Le zoom littéraire du 1er juillet n’était pas un zoom mais une fin d’après-midi et soirée chez Louis qui a eu la gentillesse de nous recevoir.
Compte-rendu de Nicole
Notre café littéraire est pour la deuxième fois en promenade pour une réunion de fin de première période. Nous espérons maintenant nous réunir « in vivo », soit dans un salon, soit un café, soit un jardin selon le temps.
Lundi dernier, nous avons assisté au spectacle des Bassins de Lumière : Les Impressionnistes. Nous étions 9 adhérents, nous pourrons recommencer !!!
Merci à Louis d’être notre Amphitryon, aujourd’hui, il nous reçoit magnifiquement dans son jardin, et sa véranda. Nous sommes une douzaine de lecteurs appartenant à Passerelles. Louis, Michèle et Dominique, Mauricette, Marie-Françoise, Marie, Nadine et Arlette, Francine, Jean-Jacques et Robert qui n’aimait pas Zoom. Anne-Marie n’a pas pu venir, elle adresse ses amitiés à notre groupe. Des messages de Renée, Marie-Do, Monique et Bernard qui regrettent d’être indisponibles.
Après quelques rafraichissements, nous pouvons nous asseoir et partager ce moment littéraire.
Il fait un peu froid pour rester dans le jardin que nous avons admiré, après un léger goûter, Nicole voudrait nous inviter à lire pendant les vacances, un livre original, écrit par un jeune auteur perpignanais d’une quarantaine d’années, Cyril Massaroto. Ses premières œuvres sont toutes éditées chez XO, qui manage bien ses écrivains. Il est diplômé de Sciences économiques et fut professeur quelque temps. En 2001 son premier roman est très apprécié du public : « Dieu est un pote à moi !». D’ailleurs, il continuera à l’impliquer dans ses plusieurs de ses écrits !
C’est de « Quelqu’un à qui parler »2017, que j’aimerais vous entretenir. L’humour fait irruption dés les premières pages du roman. C’est brillant, incisif, c’est le discours intérieur de notre héros Samuel, 35 ans, au soir de son anniversaire. Le premier chapitre dit tout sur notre héros dans une situation douloureuse, seul pour cette fête avec deux chaises vides et deux bouteilles de champagne… Toutefois sous l’humour paraît une souffrance, plutôt une mélancolie car Samuel ne pleure pas sur soi !
L’intrigue se noue sur un hasard, le seul numéro de téléphone dont se souvient Samuel, (il vient de casser son smartphone,) est celui de la maison de son enfance, à huit chiffres…. Enfance douloureuse, silencieuse, retenue…. Il ose appeler après tant d’années ! …et une voix d’enfant répond : « Je m’appelle Samuel – moi aussi ??? » Ce début est prometteur, on ne peut plus quitter le roman. Mais on ne comprend pas ce qui se passe : que de conjectures….

------------------------------------------------------------------------

**Consignes:**
[1] Répondez à ces questions sur le compte-rendu du café littéraire :
(a) Combien d'adhérents ont assisté au spectacle des Bassins de Lumière ?
(b) En quelle année paraît le premier roman de Cyril Massaroto ?
(c) Quel âge a Samuel, le héros de « Quelqu'un à qui parler » ?
[2] Reprenez le compte-rendu du café littéraire à la suite de sa dernière phrase.

**Données fournies:**
------------------------------------------------------------------------

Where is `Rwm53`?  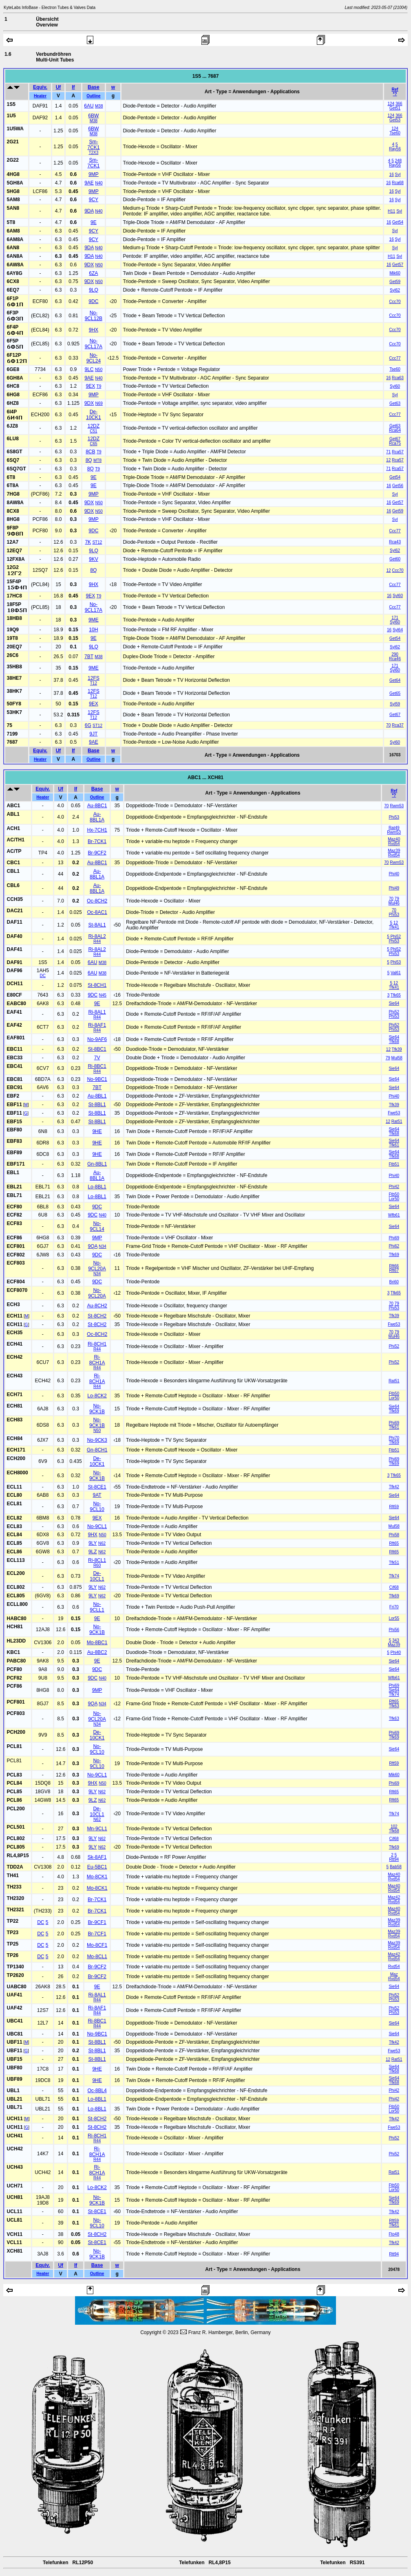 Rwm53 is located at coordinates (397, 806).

------------------------------------------------------------------------

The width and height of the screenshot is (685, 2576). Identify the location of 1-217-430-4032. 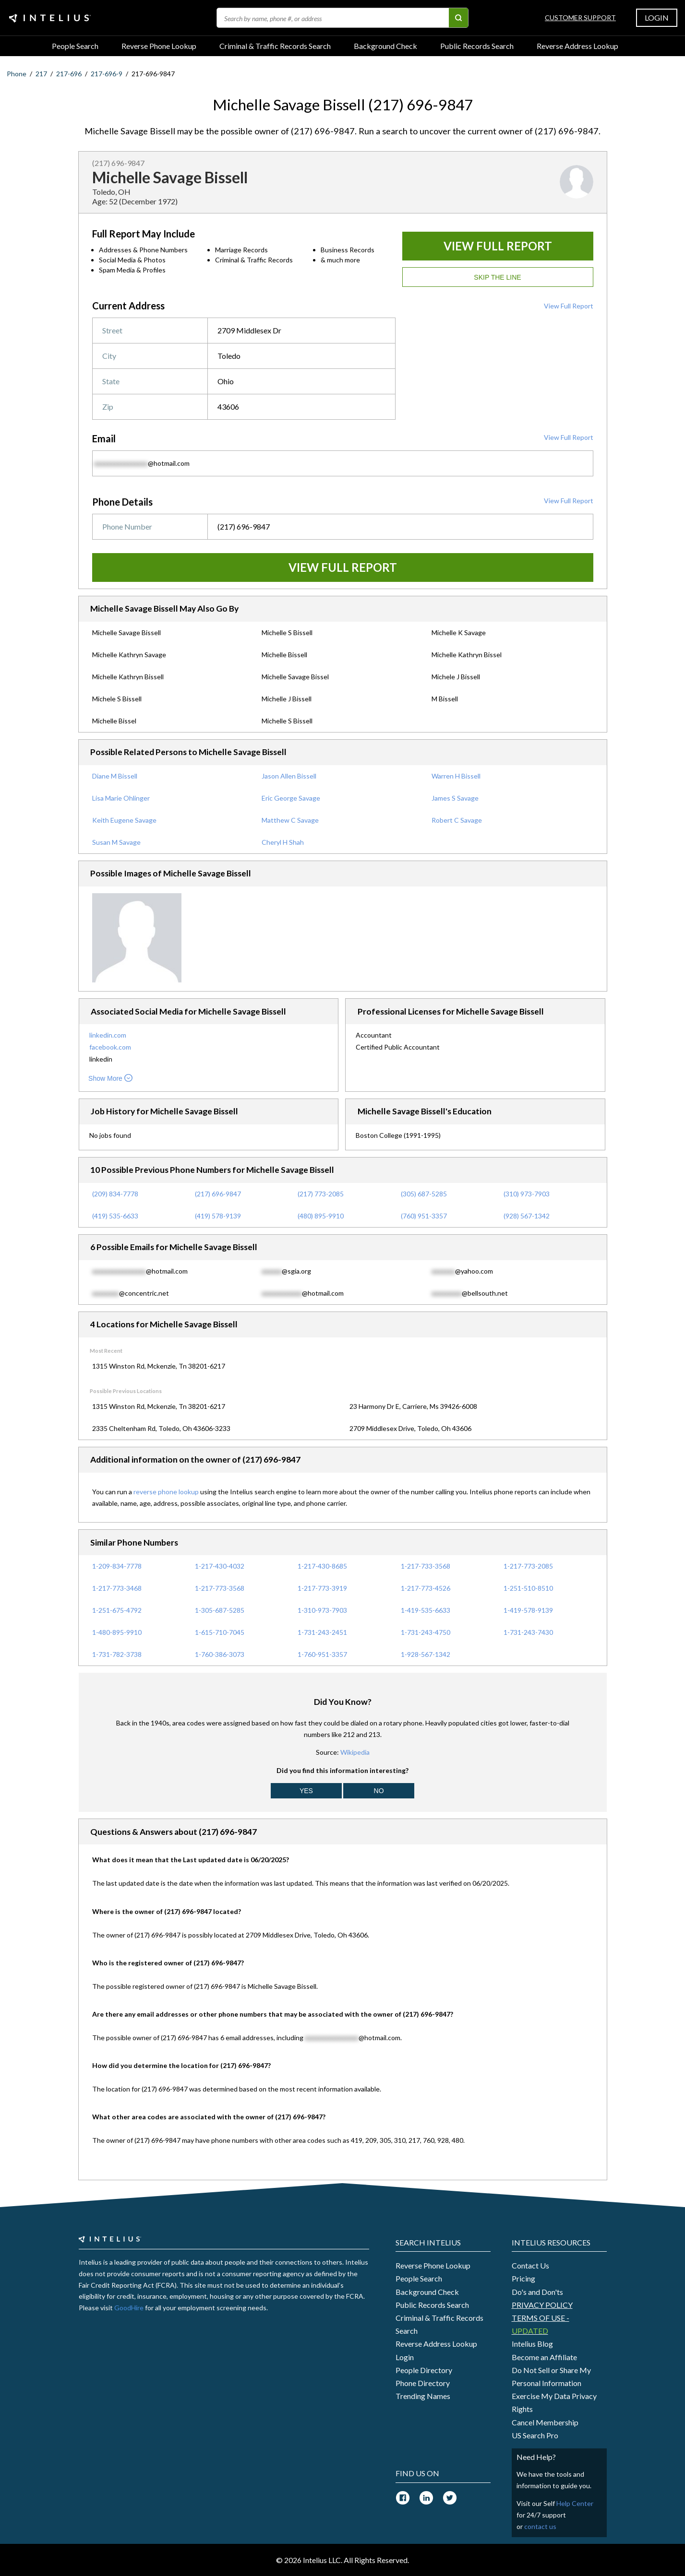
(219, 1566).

------------------------------------------------------------------------

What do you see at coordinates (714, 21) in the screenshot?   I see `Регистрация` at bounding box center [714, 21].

------------------------------------------------------------------------

**Réponses:**
[1]
(a) 9 adhérents.
(b) En 2001.
(c) 35 ans.

[2]
Dans les chapitres suivants, il explique sa situation, son inertie, sa mélancolie qui le privent de tout élan à cause de cette enfance. Pourtant il ne peut pas se plaindre puisqu’il a retrouvé une sorte de famille et de vie douce auprès de ses voisins, un couple de personnes âgées qui le considèrent comme le fils qu’ils ont perdu ; et chacun est fidèle à l’autre, ils dînent tous les soirs ensemble et s’apportent l’affection nécessaire à leur équilibre. Son patron semble avoir une attitude semblable, amicale et confiante au moins en apparence. Cette vie pourrait durer très longtemps, sans trop de douleurs, mais il se sent un peu englué…
Presque tous les jours il téléphone maintenant au jeune Samuel qui lui ressemble, qui a les mêmes références que notre héros, comme s’il revivait sa jeunesse au travers de la voix de l’enfant de dix ans…Et cette intrigue devient dominante dans sa vie… Elle l’interroge, l’inquiète non pas pour lui-même, mais pour cet enfant qu’il voudrait aider à ne pas vivre les drames de son passé.
Se posent donc des questions originales : 1- les confidences qui s’échangent entre les deux Samuels peuvent-elles permettre à l’enfant de changer le cours des choses, ce qui pourrait changer aussi l’avenir de l’adulte ? Certes il ne peut changer la mort de sa Maman et les désespoirs du fils et du Père. Mais des détails pourraient se modifier : Une cicatrice sur le visage de l’adulte qui l’oblige à porter une énorme barbe, pourrait-elle disparaître si l’accident avec le Babyfoot ne se produisait pas ? L’idée du changement physique peut être un début d’évolution pour cet homme qui ne se trouve pas attirant. 2- Les attentions de Samuel adulte pour son personnage d’enfance montrent une douceur en lui, une empathie qu’il ne se connaissait pas, n’ayant eu ni frère, ni sœur. Il pose inconsciemment l’idée que le changement est possible. La « fatalité » qui figeait sa vie dans le présent, car tous les malheurs que son enfance recélait ne pouvaient provenir que de lui ? cela pourrait-il s’atténuer un peu ? Il n’était pas coupable de naître, même si sa mère était tombée malade au même moment.
3-Un incident se produit qui va lui plaire, car cela pourrait aussi changer l’avenir du petit Sam. Dans l’entreprise dont il ressent la routine, une délégation de commerciaux chinois vient négocier des contrats, et Li-Na, une charmante petite chinoise doit rester en stage pour quelques mois. Il est nommé homme de confiance et superviseur de la stagiaire. Toutes ses propositions d’aide, de sorties, de travail sont dédaignées par la jeune chinoise insensible et déjà francophone. Elle travaille constamment, se nourrit peu et ne se donne aucune liberté. Samuel qui la trouve agréable, n’ose plus intervenir malgré son attirance.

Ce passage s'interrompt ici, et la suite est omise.